The drive into Arusha National Park was the low point of the weekend. As we were pulling in rain hit our windshield. Instead of thinking about the adventures that awaited us in the park I though about the over night camping trip that was to come latter in the day. That was the first time I threw Hakuna Matata out the window, as the rain continued my excitement of walking in the parks of Arusha faded into worry of wet shoes and the night to come. While we were driving I was thinking about the agony of the rain and how bad I want to go back. But after a while I realized rain is not the end of the world, I am here experiencing a new world. Why worry about something so small when I’m looking at something so big. After that I threw the complants of rain out the window and thought to myself I’ll have time for that when I get home, not here.

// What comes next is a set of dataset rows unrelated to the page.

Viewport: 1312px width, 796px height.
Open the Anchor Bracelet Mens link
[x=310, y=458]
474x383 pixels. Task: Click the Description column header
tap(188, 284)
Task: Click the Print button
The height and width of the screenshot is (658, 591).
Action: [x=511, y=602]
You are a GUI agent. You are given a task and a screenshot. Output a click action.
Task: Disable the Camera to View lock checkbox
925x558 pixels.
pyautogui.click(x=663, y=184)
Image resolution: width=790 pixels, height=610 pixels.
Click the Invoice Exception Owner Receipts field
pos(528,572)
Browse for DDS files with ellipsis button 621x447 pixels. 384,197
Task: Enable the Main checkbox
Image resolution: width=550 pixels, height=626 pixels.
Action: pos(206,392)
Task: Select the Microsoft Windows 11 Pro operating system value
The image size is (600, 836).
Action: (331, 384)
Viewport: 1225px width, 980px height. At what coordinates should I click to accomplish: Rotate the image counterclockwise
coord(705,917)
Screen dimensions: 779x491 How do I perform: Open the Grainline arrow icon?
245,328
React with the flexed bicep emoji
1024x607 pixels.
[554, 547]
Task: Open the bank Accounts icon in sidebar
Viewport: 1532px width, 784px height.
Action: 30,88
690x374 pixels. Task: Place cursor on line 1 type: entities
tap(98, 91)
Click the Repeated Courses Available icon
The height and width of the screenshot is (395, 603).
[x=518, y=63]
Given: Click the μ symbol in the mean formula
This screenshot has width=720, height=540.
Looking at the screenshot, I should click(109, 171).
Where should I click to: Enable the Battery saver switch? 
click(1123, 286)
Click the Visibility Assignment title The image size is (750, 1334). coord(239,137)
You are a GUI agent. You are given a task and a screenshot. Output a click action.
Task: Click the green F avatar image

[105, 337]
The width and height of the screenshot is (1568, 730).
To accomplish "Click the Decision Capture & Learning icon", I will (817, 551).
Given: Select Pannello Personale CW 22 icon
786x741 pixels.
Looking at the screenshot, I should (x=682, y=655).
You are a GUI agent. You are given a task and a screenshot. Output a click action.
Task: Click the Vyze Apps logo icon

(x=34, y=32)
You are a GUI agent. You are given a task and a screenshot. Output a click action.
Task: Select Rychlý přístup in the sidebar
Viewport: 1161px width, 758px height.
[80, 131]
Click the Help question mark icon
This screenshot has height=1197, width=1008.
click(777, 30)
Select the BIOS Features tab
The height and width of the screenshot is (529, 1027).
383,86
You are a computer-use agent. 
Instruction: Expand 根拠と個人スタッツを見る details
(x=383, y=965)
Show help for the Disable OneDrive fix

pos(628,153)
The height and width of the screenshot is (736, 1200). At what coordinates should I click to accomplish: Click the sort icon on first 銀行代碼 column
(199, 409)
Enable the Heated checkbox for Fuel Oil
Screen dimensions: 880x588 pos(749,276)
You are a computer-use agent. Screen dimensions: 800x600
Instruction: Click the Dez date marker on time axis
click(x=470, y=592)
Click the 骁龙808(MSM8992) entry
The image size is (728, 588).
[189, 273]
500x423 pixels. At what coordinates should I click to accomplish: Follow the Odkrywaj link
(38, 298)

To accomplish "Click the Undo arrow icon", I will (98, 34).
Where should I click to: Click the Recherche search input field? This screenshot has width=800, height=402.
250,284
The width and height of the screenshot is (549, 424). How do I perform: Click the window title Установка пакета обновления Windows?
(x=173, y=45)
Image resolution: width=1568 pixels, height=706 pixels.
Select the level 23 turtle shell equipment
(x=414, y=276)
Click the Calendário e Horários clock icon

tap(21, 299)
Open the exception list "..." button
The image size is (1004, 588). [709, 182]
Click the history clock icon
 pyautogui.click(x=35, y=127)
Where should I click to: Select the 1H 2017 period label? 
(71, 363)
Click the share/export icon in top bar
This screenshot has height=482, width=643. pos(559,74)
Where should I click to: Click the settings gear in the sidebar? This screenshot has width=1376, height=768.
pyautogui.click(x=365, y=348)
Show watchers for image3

The walk was unreal. From the mountain to the waterfall I was amazed to see what can be created just from nature.

Getting to Mama Anna’s was awesome in it’s own way. I had no idea how much one can live off the land. I was cool to see how the things we think we need we really dont! I was so captivated by how welcoming everyone was. They just opened their house up for us to come and experience what they do. My favorite part was the fire and sitting all together. It just showed me how far we have came with the culture. Overall, I don’t feel ready to leave.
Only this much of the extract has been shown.